Toronto–NYC Fire Incident Gold Data Harmonization & EDA

This notebook reviews and harmonizes Toronto and New York City fire incident **Gold-layer outputs** into a unified, model-ready dataset. It begins with exploratory data analysis (EDA), including schema validation, missingness checks, timestamp consistency, and distributional comparisons across both cities.

The notebook then applies harmonization logic to standardize incident identifiers, timestamps, boroughs, and incident types.
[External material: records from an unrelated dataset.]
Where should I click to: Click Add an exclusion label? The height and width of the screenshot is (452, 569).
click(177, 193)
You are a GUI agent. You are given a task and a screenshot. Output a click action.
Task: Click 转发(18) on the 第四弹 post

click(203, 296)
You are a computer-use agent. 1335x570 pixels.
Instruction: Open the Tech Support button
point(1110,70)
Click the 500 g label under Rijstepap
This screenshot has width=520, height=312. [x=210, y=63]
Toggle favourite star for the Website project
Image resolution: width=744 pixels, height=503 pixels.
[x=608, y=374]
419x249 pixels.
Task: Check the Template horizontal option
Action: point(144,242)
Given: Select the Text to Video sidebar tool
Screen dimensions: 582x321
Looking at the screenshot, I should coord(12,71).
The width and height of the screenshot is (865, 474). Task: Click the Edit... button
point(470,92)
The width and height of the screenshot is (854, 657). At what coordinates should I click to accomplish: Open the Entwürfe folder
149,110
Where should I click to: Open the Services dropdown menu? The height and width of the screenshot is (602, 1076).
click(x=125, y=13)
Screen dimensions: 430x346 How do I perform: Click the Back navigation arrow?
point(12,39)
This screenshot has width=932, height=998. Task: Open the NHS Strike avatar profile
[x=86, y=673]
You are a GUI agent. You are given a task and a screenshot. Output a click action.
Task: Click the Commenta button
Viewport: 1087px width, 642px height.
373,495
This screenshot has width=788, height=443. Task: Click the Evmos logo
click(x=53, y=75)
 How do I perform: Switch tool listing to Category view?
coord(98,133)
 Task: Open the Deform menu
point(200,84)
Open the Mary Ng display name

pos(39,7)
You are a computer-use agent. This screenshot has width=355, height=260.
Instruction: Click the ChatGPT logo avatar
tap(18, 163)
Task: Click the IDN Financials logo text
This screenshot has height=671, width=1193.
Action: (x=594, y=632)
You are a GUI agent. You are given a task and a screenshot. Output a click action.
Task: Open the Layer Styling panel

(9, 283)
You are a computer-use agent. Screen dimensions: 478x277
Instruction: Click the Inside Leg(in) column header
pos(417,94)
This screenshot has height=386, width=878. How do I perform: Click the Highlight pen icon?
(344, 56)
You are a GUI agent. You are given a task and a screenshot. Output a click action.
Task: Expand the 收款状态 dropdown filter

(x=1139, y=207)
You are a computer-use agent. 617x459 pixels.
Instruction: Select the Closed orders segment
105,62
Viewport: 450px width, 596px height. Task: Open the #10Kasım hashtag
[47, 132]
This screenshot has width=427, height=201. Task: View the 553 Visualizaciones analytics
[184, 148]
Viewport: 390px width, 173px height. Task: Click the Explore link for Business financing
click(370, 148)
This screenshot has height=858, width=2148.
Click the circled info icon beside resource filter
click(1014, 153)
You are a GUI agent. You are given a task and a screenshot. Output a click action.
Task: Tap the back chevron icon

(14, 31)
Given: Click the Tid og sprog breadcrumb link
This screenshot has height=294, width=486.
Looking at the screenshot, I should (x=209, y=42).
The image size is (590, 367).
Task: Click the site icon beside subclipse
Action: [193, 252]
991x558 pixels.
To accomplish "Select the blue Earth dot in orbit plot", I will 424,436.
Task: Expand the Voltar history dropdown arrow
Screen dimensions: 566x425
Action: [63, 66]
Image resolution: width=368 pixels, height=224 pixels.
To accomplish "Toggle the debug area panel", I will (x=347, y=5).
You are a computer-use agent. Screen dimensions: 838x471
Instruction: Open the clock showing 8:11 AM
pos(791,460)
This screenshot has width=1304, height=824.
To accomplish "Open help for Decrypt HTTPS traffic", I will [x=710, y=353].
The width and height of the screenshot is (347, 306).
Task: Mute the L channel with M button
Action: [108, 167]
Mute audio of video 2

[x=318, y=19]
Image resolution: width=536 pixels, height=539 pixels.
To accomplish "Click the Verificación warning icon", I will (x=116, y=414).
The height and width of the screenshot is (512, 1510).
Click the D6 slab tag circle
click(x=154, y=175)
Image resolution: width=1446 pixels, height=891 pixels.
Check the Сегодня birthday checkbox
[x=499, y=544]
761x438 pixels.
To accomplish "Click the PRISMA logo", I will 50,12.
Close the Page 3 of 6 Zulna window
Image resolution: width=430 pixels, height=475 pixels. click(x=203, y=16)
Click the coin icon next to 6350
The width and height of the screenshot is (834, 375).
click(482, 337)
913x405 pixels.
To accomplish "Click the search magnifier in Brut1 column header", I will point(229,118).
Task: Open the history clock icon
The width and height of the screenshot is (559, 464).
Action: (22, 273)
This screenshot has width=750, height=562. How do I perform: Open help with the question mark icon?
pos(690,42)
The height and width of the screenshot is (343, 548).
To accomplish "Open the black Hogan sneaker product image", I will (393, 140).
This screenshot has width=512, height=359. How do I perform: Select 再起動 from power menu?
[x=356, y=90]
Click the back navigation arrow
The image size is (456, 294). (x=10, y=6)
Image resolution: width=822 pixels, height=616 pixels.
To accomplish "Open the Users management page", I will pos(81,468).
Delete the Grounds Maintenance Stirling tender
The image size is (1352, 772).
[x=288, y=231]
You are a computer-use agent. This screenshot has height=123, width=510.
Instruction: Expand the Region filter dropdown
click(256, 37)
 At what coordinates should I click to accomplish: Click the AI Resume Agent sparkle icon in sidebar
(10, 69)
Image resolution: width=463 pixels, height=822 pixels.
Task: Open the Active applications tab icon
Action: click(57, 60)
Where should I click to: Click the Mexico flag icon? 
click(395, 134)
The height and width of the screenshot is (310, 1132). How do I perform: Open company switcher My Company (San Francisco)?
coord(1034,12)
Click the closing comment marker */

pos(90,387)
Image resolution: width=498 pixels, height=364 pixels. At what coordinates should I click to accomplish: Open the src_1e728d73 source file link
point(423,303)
The final Gold dataset is incident-level (first arrival) and enriched with response-time labels, survival analysis fields, and temporal features to support comparative EDA, predictive modeling, and survival analysis.


## 1. Import and Load Tables

In [0]:
from pyspark.sql import functions as F
from pyspark.sql import Window
from pyspark.sql import DataFrame

# --- DATA TABLE DIRECTORIES ---
TORONTO_GOLD_TABLE = "workspace.capstone_project.tfs_incidents_gold"   
NYC_GOLD_TABLE     = "workspace.capstone_project.nyc_fire_incidents_gold"



### 1.1 Load Toronto Table

In [0]:
toronto_gold = spark.table(TORONTO_GOLD_TABLE)

print("Toronto Gold count:", toronto_gold.count())

display(toronto_gold.limit(5))

toronto_gold.printSchema()

### 1.2 Load NYC Table

In [0]:
nyc_gold     = spark.table(NYC_GOLD_TABLE)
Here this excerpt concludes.